About 35 sleek, black-crowned Arctic terns nest at the Mendenhall Glacier Recreation Area in the spring and early summer, according to U.S. Forest Service biologist Gwen Baluss. They’ve been there since the 1920s, when the glacier covered most of Mendenhall Lake.
Populations of the birds are thought to be declining, the Audubon Society believes, and their nesting colony, in front of the popular viewing area Photo Point, is roped off. Signs around the area warn visitors to venture no further: tern eggs lie hidden in gravel-bound nests underfoot, making them vulnerable to the footfalls of hikers and the MGRA’s 500,000 annual visitors.
But despite those protections, a suspected canine attack on nests in the Photo Point area this week cost that population at least 18 eggs. U.S. Forest Service managers have reason to believe an off-leash dog and a pet owner, caught on camera, are responsible. But they’re not jumping to conclusions, Mendenhall Glacier Visitor Center Director John Neary said. They’re conducting an investigation to see if the dog walker trespassing in the nesting area is connected to the suspected canine attack. It could lead to fines.
At Photo Point on Friday, Neary explained that a biologist discovered 18 crushed eggs Tuesday while conducting research in the roped-off nesting area. As Neary spoke, protective tern at another colony dive bombed visitors in canoes.

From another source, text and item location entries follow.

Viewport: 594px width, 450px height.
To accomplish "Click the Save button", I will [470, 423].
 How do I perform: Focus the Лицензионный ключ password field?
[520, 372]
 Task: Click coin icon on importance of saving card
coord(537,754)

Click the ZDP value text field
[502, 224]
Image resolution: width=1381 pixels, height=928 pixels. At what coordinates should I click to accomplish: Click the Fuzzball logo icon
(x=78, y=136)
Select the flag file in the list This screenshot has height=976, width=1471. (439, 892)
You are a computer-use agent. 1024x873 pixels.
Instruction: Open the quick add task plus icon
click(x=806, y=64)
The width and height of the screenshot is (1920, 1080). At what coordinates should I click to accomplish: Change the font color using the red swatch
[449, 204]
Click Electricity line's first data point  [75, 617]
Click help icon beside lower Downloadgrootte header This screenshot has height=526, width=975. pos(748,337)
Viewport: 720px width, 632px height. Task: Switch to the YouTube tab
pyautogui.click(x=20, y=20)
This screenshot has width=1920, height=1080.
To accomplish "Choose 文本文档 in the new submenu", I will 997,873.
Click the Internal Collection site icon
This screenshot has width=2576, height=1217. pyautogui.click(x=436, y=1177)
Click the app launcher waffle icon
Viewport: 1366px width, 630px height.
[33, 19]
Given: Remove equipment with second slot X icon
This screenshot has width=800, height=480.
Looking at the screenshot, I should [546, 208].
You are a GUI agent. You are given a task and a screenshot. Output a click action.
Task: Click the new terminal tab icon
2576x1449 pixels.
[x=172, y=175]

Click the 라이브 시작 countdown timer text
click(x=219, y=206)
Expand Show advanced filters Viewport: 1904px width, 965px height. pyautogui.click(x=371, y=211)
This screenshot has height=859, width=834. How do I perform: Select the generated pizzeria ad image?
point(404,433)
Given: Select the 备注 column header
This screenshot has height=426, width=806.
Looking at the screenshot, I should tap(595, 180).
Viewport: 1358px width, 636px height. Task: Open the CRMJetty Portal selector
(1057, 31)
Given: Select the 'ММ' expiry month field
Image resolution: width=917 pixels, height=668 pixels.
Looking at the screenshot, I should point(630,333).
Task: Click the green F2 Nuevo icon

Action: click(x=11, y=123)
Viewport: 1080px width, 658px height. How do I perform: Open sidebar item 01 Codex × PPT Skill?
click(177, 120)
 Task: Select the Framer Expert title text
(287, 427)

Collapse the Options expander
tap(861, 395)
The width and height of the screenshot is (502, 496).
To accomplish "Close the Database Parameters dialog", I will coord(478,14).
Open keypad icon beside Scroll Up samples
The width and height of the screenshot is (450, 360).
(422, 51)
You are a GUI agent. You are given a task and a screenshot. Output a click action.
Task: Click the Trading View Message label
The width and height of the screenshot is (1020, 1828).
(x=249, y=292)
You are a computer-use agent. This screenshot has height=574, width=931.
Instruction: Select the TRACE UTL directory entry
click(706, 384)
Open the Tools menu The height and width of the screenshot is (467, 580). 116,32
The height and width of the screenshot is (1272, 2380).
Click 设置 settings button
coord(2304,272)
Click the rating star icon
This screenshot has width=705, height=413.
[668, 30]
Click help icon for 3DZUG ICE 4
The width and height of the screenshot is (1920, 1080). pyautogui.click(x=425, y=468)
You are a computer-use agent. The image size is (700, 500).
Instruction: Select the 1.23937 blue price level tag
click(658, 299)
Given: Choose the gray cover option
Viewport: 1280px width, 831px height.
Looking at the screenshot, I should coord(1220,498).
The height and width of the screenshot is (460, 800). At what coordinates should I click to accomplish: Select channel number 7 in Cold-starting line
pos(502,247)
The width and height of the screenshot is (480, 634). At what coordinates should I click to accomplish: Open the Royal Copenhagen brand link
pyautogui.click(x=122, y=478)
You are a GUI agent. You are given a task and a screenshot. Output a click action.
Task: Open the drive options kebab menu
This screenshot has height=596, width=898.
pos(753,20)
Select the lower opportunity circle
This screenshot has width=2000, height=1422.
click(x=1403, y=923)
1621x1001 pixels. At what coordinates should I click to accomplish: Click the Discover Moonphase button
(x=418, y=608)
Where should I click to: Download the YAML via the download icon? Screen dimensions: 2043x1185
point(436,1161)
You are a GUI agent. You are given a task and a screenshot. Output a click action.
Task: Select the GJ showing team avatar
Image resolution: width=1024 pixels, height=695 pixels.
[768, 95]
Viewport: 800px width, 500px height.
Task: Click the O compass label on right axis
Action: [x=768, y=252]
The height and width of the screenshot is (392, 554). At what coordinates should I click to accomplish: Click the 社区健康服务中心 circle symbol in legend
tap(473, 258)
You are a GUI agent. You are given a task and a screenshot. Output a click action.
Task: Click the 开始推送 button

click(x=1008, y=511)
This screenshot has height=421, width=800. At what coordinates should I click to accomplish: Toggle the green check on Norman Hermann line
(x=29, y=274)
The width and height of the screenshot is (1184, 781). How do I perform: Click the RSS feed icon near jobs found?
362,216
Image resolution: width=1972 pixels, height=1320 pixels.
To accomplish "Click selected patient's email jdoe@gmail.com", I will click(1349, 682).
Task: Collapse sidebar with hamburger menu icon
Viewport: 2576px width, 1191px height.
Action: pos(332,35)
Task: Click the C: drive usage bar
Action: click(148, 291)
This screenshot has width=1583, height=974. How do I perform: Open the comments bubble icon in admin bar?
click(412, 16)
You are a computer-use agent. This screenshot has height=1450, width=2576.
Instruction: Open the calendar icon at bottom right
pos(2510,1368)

“The camera caught images of people and a dog in the closed area. We know that. We also know that the biologist, Gwen’s (Baluss’) assistant, went out Tuesday morning and that 18 eggs had been predated on and there were canid tracks between each nest and that the eggs were crushed,” Neary said. “It looks more like a large carnivore instead of just a bird pecking at it.”
Footage being analyzed by the USFS’ law enforcement arm shows a dog walker and dog in the area at some point Monday or Tuesday morning, Neary said. In that same time frame, the eggs were destroyed by a predator that doesn’t appear to be a bird. Dog tracks were found between nests.
“We don’t know if the people with the dog had anything to do with the nest predation, and we suspect it’s possible that it didn’t, that it was a different event. But we do know that there was a person in the closed area when they shouldn’t have been,” Neary said.
The USFS hopes to know more next week after analyzing images from a camera in the nesting colony.
Baluss has studied Arctic tern in the area for about 10 years. She spoke to the Empire over the phone from the Yakutat Tern Festival.
Arctic tern have one of the longest migration patterns of any bird, Baluss said. The long-lived birds nest in far northern climates around the world in the summer, then fly a convoluted route to Antarctica for the winter — summer in the southern hemisphere.
“They’ve made this journey many, many times. … They’re just amazing flyers. They’re very aerodynamic,” Baluss said. “We’re very lucky to have them nesting in our area, they like the recently-glaciated habitat because it’s fairly open.”
There are two colonies in the glacier area: one in front of photo point and another across the lake on a rock spur. Arctic tern numbers fluctuate from year to year, Baluss said, with a high point exceeding 100. Lately, numbers have been low, dipping to about 35 at last count. The birds nest in Juneau from late April or May sometimes to the end of July. Chicks should hatch soon, Baluss said.
The attack might have decimated the Photo Point colony as tern don’t normally nest again in an area of an attack, Baluss explained. She’s hopeful that the colony across the lake will produce young this year.
“All hope is not lost,” Baluss said.
People have been caught entering the roped-off nesting area before, Neary said, including a recent group of runners who ducked the rope. That group was caught on camera and fined, he said.
Usually, the rope and sign system works well, Neary said. But even if a dog walker entered the colony unaware of their surroundings, it would be hard to remain ignorant, he said: tern are protective and would likely start dive bombing any human near their nests.
The broader issue, Neary said, is off-leash dogs. Compliance with leash laws at Photo Point has actually gotten better in recent years as people have become aware of the tern habitat, Neary said, but it’s spotty in other places. Trails that have been closed from run-ins between bears and off leash dogs tend to see higher leash compliance, Neary said.
“I’m seeing our residents gain an appreciation for what we’re trying to do right around here,” at Photo Point, Neary said. “But, I don’t think that carries into Dredge Lakes, where we also have different kinds of sensitive wildlife and we also have bears roaming all around here. I know it applies to Steep Creek Trail, for example, where we have a lot less people with their dogs running crazy on a trail that has been closed because of bear use. We’re seeing more compliance with that. But less so in other places.”